* [Task instructions]:
Copy out each line containing "computer" from the entries below.
%%
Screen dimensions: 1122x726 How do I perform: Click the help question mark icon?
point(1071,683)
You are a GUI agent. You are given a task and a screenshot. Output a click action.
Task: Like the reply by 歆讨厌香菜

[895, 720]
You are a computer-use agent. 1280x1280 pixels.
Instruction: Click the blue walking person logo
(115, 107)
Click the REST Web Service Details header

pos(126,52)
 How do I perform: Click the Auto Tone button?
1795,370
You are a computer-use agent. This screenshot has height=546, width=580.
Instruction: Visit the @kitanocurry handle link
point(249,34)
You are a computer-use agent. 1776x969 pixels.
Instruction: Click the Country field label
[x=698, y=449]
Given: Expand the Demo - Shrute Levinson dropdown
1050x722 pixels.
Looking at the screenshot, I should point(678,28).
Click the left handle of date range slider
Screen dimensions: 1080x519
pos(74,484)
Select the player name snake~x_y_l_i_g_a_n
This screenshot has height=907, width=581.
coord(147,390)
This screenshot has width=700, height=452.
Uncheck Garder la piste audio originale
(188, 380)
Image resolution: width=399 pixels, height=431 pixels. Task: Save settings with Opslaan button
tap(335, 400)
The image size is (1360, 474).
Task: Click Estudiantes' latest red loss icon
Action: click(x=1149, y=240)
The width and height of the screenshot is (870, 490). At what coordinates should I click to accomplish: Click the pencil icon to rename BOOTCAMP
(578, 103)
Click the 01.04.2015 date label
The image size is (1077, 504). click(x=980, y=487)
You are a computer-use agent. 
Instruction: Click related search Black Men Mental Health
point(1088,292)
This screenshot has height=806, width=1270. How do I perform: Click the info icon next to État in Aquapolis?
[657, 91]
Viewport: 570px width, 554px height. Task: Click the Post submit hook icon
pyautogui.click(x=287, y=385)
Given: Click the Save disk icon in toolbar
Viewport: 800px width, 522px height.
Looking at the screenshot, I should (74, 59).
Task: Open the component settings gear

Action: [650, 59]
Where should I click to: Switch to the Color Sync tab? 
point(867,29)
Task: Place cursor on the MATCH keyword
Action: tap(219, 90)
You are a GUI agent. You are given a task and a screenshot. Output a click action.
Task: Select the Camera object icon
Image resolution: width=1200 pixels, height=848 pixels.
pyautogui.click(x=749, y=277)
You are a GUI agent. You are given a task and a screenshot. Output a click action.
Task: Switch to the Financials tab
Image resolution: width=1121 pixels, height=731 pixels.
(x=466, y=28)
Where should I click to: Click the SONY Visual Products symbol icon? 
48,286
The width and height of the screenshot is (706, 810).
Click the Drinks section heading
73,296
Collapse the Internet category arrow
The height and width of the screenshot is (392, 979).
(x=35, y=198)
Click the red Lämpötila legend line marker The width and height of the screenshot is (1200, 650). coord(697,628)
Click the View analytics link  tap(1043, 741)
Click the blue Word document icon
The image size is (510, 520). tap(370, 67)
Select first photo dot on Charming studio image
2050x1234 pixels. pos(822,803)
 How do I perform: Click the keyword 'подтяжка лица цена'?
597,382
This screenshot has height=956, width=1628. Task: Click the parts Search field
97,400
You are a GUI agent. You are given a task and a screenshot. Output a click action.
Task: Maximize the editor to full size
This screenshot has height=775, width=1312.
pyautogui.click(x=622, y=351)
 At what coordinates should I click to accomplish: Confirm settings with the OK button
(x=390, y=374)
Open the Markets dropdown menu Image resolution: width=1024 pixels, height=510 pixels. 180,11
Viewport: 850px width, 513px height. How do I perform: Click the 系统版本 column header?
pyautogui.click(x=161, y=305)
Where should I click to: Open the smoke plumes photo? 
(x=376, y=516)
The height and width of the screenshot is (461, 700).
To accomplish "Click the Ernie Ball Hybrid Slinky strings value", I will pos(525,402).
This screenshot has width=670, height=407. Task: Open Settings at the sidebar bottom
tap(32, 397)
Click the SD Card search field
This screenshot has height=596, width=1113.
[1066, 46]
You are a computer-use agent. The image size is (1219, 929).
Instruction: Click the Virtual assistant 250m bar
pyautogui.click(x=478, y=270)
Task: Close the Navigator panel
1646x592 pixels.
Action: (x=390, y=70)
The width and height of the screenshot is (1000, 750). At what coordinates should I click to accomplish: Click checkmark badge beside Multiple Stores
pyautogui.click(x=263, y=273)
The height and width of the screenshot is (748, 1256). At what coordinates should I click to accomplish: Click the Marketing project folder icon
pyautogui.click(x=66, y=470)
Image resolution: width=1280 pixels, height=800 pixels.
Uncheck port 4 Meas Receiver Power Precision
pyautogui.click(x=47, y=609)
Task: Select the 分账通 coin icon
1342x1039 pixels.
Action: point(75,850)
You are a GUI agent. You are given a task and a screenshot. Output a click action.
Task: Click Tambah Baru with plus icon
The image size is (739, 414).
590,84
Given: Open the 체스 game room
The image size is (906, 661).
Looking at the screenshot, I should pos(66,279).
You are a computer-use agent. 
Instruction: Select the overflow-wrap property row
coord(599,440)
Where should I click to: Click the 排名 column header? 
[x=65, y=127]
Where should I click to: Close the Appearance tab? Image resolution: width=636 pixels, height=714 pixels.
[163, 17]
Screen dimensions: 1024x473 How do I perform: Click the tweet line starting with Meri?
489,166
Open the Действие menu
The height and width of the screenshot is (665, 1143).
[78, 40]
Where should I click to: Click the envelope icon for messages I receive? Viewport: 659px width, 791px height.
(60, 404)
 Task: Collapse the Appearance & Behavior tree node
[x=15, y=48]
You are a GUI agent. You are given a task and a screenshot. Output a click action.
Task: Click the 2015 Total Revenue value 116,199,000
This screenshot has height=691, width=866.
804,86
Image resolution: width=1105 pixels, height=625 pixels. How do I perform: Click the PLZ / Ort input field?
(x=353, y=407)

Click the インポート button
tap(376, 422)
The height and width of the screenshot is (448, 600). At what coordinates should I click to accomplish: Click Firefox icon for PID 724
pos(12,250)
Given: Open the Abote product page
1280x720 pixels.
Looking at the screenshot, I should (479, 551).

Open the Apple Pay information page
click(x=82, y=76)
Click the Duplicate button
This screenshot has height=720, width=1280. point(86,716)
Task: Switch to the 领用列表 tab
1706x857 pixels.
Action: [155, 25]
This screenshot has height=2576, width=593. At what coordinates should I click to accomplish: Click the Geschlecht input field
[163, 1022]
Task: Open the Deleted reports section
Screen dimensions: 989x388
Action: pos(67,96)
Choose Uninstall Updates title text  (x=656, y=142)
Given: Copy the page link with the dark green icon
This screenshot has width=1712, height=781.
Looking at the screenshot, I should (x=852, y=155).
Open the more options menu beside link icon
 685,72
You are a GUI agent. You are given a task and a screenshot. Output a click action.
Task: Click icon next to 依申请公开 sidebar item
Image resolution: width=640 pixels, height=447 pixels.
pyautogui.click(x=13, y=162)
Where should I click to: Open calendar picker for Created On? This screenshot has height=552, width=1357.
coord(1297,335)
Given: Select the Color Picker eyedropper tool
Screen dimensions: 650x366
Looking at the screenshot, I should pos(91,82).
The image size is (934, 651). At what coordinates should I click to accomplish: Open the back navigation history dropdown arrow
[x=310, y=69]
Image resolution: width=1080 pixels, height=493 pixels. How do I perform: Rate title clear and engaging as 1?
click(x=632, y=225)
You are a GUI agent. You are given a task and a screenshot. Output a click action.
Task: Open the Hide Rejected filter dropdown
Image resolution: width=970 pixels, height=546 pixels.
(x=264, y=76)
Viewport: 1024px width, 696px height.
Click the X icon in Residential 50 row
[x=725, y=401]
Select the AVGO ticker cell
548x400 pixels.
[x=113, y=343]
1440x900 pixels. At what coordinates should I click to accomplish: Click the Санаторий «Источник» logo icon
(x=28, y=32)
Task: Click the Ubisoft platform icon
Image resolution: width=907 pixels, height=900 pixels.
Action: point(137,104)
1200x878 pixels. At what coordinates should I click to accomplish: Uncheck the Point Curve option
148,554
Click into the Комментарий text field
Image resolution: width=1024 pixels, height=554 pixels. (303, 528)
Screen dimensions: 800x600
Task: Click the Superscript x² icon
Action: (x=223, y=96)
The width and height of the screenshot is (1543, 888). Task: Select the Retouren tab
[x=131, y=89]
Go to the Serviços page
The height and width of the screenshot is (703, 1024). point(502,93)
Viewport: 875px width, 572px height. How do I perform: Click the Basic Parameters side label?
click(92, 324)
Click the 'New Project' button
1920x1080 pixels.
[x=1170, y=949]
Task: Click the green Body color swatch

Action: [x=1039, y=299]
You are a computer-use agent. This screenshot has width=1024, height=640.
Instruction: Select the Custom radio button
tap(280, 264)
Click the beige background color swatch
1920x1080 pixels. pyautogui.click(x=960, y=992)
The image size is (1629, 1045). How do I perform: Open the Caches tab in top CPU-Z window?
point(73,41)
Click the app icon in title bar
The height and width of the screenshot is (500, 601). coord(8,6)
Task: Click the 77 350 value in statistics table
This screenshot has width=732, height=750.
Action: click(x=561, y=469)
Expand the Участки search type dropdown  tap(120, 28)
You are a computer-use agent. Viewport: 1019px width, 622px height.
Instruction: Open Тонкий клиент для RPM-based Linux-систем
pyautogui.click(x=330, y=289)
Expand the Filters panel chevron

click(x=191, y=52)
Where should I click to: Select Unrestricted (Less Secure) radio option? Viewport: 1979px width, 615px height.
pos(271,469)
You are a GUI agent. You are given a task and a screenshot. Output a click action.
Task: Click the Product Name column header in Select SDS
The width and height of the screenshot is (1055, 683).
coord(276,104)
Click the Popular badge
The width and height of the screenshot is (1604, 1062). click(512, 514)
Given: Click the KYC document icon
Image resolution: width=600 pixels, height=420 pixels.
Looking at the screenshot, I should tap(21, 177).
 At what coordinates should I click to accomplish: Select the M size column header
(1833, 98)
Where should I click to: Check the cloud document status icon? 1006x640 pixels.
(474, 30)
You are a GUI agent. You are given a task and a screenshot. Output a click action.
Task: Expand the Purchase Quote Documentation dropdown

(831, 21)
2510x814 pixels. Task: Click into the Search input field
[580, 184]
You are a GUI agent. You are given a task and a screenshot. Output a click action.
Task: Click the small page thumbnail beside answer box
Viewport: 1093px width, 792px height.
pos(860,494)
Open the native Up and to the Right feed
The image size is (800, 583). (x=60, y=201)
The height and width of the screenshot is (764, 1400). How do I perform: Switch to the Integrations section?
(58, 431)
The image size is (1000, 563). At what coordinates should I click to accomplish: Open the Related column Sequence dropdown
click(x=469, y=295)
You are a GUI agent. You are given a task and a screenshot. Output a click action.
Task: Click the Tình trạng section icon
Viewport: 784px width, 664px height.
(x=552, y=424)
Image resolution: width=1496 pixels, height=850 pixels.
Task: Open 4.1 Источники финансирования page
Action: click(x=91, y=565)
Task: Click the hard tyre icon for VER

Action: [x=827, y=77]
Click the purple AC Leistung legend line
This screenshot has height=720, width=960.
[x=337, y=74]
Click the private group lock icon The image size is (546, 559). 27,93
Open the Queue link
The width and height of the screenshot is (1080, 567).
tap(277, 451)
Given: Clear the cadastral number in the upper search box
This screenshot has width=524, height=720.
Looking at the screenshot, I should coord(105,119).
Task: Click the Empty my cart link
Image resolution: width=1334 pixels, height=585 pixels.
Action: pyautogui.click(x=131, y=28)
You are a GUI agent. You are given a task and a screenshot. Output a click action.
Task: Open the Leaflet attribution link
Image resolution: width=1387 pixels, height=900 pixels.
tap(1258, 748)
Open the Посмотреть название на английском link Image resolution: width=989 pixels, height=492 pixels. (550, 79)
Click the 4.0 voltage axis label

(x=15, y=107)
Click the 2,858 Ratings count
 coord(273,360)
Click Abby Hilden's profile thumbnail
%%
* [Result of the exercise]:
You are a computer-use agent. 1280x1280 pixels.
You are a computer-use agent. This screenshot has height=546, width=580.
You are a computer-use agent. 1776x969 pixels.
You are a computer-use agent. 
You are a computer-use agent. The image size is (1219, 929).
You are a computer-use agent. 
You are a computer-use agent. This screenshot has width=1024, height=640.
You are a computer-use agent. Viewport: 1019px width, 622px height.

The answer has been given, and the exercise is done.